WORK TO COMPLETE:
In the records below, find the line that contains "You are a computer-use agent. 1036x1156" and the line that contains "Given: Enable Compare for Nighthawk RS600", then retype exactly those two lines and every line between them.

DATA:
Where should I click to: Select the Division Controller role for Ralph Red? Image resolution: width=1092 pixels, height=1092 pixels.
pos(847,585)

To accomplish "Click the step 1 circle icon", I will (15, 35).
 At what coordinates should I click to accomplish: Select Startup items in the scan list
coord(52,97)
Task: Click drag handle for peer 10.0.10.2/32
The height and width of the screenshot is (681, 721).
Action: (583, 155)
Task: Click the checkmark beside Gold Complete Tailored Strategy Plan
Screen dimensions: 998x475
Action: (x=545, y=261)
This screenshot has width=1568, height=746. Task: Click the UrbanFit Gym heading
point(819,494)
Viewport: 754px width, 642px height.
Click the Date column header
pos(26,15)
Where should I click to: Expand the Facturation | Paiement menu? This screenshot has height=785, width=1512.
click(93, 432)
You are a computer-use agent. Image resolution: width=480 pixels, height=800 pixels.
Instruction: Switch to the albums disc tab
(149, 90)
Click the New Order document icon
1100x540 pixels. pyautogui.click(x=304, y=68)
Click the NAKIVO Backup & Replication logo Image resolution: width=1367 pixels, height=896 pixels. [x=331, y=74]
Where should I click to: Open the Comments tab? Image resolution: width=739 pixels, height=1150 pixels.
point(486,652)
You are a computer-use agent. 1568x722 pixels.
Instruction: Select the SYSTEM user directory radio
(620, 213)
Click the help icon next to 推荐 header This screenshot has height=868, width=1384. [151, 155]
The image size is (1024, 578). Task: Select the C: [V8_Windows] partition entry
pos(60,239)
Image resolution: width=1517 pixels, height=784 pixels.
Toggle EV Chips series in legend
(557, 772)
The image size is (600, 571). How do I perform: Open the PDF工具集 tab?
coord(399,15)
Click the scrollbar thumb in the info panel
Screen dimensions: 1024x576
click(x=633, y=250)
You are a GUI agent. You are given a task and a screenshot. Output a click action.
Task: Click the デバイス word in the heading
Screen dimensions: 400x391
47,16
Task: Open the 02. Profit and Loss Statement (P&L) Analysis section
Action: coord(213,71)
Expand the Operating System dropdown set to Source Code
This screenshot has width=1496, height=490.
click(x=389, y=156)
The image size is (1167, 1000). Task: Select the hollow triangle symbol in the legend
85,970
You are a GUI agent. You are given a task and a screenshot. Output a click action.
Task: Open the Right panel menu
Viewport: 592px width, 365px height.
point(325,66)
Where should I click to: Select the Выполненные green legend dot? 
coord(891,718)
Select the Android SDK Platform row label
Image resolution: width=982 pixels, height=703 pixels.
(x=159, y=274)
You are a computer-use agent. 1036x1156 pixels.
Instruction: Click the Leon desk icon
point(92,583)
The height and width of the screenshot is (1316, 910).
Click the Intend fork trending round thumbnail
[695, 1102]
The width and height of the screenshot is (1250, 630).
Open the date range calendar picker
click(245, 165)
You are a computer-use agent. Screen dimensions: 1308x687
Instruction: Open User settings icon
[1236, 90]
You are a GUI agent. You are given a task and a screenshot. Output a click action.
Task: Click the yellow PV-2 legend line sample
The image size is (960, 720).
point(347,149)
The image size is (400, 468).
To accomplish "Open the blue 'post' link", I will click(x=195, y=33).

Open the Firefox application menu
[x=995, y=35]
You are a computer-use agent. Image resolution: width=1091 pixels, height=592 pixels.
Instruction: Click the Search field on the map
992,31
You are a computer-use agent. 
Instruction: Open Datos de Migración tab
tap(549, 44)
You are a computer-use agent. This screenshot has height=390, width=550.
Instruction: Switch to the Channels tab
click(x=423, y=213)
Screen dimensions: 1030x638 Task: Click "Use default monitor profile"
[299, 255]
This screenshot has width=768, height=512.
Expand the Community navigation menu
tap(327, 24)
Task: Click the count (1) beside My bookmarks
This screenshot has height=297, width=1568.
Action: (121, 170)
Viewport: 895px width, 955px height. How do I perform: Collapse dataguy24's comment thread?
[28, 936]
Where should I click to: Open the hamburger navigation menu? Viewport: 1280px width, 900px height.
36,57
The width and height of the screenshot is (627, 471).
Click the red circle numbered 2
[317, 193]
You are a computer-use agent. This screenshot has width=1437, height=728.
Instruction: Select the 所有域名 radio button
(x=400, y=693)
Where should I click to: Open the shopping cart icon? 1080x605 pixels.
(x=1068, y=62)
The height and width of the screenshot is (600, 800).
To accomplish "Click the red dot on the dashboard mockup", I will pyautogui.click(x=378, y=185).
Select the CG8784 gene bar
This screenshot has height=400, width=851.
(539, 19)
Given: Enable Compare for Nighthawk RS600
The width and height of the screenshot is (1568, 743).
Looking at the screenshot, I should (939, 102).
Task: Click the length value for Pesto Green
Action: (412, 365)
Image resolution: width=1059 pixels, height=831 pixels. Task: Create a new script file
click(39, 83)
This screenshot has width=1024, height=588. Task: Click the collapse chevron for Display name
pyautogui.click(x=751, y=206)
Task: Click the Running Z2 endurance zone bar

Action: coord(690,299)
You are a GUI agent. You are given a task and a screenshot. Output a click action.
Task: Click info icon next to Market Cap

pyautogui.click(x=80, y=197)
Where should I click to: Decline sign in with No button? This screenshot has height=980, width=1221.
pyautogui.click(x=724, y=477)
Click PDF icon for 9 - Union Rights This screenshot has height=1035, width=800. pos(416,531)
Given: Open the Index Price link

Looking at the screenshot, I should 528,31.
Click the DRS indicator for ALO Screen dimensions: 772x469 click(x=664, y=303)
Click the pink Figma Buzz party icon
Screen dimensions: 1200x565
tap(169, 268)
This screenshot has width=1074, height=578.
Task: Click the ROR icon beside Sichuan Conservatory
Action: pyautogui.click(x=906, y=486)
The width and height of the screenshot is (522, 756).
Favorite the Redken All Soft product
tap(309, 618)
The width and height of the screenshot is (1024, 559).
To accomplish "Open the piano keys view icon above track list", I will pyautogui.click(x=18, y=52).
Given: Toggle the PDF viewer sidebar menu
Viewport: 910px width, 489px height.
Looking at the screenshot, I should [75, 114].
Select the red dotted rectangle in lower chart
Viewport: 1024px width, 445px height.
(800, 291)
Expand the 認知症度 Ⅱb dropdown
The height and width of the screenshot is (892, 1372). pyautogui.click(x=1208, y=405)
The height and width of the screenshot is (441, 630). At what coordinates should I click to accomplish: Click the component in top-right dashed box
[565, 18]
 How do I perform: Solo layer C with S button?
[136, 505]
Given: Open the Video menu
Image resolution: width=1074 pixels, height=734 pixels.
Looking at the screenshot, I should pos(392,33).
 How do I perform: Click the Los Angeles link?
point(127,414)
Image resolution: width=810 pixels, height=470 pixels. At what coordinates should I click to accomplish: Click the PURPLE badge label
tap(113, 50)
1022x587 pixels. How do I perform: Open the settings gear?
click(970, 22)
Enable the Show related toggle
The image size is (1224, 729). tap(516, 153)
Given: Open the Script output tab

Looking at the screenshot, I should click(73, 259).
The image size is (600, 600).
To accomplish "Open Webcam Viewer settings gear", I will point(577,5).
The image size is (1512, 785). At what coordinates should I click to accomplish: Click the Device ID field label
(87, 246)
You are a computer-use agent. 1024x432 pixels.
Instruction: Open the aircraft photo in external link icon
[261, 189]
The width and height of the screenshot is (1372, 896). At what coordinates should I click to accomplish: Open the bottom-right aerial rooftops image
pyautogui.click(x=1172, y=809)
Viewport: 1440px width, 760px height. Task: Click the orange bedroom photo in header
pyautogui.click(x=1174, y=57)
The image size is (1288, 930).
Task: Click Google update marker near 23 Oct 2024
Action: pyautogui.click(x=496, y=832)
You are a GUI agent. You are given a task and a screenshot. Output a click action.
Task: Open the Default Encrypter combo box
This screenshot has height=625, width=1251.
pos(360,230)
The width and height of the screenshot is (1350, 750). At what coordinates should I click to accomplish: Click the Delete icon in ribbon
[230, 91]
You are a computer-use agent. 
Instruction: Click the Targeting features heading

RESULT:
You are a computer-use agent. 1036x1156 pixels.
Instruction: Click the Leon desk icon
point(92,583)
The height and width of the screenshot is (1316, 910).
Click the Intend fork trending round thumbnail
[695, 1102]
The width and height of the screenshot is (1250, 630).
Open the date range calendar picker
click(245, 165)
You are a computer-use agent. Screen dimensions: 1308x687
Instruction: Open User settings icon
[1236, 90]
You are a GUI agent. You are given a task and a screenshot. Output a click action.
Task: Click the yellow PV-2 legend line sample
The image size is (960, 720).
point(347,149)
The image size is (400, 468).
To accomplish "Open the blue 'post' link", I will click(x=195, y=33).

Open the Firefox application menu
[x=995, y=35]
You are a computer-use agent. Image resolution: width=1091 pixels, height=592 pixels.
Instruction: Click the Search field on the map
992,31
You are a computer-use agent. 
Instruction: Open Datos de Migración tab
tap(549, 44)
You are a computer-use agent. This screenshot has height=390, width=550.
Instruction: Switch to the Channels tab
click(x=423, y=213)
Screen dimensions: 1030x638 Task: Click "Use default monitor profile"
[299, 255]
This screenshot has width=768, height=512.
Expand the Community navigation menu
tap(327, 24)
Task: Click the count (1) beside My bookmarks
This screenshot has height=297, width=1568.
Action: (121, 170)
Viewport: 895px width, 955px height. How do I perform: Collapse dataguy24's comment thread?
[28, 936]
Where should I click to: Open the hamburger navigation menu? Viewport: 1280px width, 900px height.
36,57
The width and height of the screenshot is (627, 471).
Click the red circle numbered 2
[317, 193]
You are a computer-use agent. This screenshot has width=1437, height=728.
Instruction: Select the 所有域名 radio button
(x=400, y=693)
Where should I click to: Open the shopping cart icon? 1080x605 pixels.
(x=1068, y=62)
The height and width of the screenshot is (600, 800).
To accomplish "Click the red dot on the dashboard mockup", I will pyautogui.click(x=378, y=185).
Select the CG8784 gene bar
This screenshot has height=400, width=851.
(539, 19)
Given: Enable Compare for Nighthawk RS600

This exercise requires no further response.